• DESCRIPTION OF THE TASK: Pick out every line of the records below that contains the string "input", matching upper and lower case exactly, and copy those lines.
** Begin **
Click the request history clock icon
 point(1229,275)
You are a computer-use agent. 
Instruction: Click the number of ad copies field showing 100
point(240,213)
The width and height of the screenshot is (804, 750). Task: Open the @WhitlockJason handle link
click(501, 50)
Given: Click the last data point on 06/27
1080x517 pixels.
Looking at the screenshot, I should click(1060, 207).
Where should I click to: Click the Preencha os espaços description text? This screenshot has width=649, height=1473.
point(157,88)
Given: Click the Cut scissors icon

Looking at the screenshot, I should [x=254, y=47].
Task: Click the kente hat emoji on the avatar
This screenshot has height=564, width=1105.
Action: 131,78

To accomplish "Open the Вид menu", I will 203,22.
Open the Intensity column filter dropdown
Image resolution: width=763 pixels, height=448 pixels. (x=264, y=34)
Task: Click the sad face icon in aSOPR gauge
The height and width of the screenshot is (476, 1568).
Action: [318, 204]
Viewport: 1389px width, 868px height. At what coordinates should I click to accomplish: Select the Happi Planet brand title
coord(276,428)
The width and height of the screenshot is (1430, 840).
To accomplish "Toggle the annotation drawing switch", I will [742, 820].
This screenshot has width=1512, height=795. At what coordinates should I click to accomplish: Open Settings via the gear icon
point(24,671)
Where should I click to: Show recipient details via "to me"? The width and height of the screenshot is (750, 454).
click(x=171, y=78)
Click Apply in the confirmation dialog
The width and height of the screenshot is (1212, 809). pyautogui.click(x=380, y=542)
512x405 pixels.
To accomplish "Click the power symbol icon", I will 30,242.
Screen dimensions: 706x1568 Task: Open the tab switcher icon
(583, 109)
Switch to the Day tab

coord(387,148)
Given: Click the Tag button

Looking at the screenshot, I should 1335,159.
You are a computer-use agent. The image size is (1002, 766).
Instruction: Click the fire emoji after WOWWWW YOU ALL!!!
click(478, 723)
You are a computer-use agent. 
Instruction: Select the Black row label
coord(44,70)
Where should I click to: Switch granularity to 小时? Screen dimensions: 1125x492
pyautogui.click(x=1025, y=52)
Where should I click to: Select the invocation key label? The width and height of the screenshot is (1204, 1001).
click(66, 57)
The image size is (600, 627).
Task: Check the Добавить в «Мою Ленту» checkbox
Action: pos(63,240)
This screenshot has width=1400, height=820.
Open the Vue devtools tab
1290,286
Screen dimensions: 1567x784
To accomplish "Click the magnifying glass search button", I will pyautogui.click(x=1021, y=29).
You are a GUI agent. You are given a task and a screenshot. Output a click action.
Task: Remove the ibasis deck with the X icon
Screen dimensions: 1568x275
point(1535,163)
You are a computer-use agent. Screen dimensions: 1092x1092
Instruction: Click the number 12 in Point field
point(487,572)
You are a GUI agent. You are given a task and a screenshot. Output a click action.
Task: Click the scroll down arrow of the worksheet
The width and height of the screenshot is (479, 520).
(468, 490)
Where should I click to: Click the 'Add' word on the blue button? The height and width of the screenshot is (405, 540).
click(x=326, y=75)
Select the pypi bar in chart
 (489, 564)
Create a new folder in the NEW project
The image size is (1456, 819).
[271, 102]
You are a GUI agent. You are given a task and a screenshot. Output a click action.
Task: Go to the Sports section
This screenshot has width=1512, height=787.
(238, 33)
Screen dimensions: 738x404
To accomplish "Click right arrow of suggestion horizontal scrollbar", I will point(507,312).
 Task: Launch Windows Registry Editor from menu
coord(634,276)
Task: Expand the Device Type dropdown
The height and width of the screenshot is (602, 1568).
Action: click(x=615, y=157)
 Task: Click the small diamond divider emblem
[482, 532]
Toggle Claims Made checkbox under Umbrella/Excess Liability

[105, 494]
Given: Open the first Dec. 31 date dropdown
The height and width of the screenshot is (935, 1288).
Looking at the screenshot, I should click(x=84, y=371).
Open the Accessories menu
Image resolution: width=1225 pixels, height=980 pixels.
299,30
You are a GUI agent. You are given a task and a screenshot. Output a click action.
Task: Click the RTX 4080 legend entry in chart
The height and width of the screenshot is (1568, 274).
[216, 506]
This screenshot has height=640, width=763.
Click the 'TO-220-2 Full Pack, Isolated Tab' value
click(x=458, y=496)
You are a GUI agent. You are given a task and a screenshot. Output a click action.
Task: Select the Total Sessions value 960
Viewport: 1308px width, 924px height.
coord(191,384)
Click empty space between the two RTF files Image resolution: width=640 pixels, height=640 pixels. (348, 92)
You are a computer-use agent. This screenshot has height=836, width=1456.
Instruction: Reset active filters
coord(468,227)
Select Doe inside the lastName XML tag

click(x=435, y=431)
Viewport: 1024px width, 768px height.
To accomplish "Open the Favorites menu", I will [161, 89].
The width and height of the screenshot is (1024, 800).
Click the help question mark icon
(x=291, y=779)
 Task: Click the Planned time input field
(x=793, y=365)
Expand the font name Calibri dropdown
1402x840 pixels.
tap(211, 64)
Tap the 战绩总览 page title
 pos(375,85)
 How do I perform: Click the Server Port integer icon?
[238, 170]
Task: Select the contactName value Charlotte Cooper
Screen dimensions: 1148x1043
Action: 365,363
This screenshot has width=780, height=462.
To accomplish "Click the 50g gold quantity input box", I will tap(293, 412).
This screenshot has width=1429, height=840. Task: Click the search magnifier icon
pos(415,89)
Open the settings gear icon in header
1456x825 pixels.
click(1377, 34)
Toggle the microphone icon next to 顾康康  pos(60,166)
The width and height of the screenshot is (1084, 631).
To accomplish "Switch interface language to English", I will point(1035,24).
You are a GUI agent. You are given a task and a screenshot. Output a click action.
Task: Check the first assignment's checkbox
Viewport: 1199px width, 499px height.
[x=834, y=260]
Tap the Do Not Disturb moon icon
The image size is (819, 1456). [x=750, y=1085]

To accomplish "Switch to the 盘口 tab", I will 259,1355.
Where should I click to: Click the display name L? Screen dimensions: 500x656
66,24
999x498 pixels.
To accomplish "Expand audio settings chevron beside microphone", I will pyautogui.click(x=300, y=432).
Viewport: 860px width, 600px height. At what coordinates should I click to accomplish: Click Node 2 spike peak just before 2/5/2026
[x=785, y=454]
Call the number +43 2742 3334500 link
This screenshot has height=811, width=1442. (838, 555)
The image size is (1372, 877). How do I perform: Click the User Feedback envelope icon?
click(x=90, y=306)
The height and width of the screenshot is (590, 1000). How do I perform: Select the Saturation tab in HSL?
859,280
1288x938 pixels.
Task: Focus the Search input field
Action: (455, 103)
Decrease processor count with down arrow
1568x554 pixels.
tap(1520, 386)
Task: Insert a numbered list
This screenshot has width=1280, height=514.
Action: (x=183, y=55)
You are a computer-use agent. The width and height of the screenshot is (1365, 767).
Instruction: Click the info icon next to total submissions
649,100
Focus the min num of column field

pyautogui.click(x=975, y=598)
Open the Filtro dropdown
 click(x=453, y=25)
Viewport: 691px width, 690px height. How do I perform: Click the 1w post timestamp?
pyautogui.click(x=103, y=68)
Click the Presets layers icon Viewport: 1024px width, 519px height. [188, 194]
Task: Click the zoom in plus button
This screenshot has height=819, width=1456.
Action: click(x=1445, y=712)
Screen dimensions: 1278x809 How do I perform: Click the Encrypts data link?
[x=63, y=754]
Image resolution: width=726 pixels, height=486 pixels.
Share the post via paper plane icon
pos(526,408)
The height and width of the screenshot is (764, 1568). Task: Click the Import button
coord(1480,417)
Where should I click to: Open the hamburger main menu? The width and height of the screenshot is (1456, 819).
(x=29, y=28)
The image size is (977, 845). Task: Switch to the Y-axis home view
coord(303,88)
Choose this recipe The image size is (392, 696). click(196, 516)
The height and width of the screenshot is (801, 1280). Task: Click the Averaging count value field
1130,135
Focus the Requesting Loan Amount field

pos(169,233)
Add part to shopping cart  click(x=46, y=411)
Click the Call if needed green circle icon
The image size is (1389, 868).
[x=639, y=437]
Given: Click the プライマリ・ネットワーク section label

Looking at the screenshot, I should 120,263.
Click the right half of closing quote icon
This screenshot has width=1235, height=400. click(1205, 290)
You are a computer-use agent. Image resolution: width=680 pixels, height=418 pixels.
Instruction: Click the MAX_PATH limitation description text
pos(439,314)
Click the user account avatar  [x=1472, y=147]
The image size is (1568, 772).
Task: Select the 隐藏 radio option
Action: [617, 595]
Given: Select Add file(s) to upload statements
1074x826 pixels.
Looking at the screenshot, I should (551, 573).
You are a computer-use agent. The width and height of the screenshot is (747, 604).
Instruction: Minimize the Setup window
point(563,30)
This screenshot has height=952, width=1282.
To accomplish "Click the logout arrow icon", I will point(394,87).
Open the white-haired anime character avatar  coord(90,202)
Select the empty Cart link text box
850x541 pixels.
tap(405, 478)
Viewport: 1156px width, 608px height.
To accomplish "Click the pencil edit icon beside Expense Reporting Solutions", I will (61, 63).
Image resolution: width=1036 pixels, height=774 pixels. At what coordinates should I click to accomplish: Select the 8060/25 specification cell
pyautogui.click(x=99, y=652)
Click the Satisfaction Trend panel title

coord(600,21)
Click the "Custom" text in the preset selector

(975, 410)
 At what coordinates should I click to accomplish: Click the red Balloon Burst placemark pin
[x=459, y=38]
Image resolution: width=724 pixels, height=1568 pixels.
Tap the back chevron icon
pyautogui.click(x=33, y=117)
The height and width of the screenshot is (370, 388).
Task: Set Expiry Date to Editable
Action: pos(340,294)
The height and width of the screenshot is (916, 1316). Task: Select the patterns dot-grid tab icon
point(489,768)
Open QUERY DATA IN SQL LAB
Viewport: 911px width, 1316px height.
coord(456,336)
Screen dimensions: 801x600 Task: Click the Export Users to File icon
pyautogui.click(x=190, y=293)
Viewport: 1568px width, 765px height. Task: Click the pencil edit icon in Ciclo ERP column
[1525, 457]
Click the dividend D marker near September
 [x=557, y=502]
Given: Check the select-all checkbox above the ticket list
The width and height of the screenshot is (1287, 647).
** End **
• EXERCISE ANSWER:
 Task: Click the Planned time input field
To accomplish "Click the 50g gold quantity input box", I will tap(293, 412).
Task: Focus the Search input field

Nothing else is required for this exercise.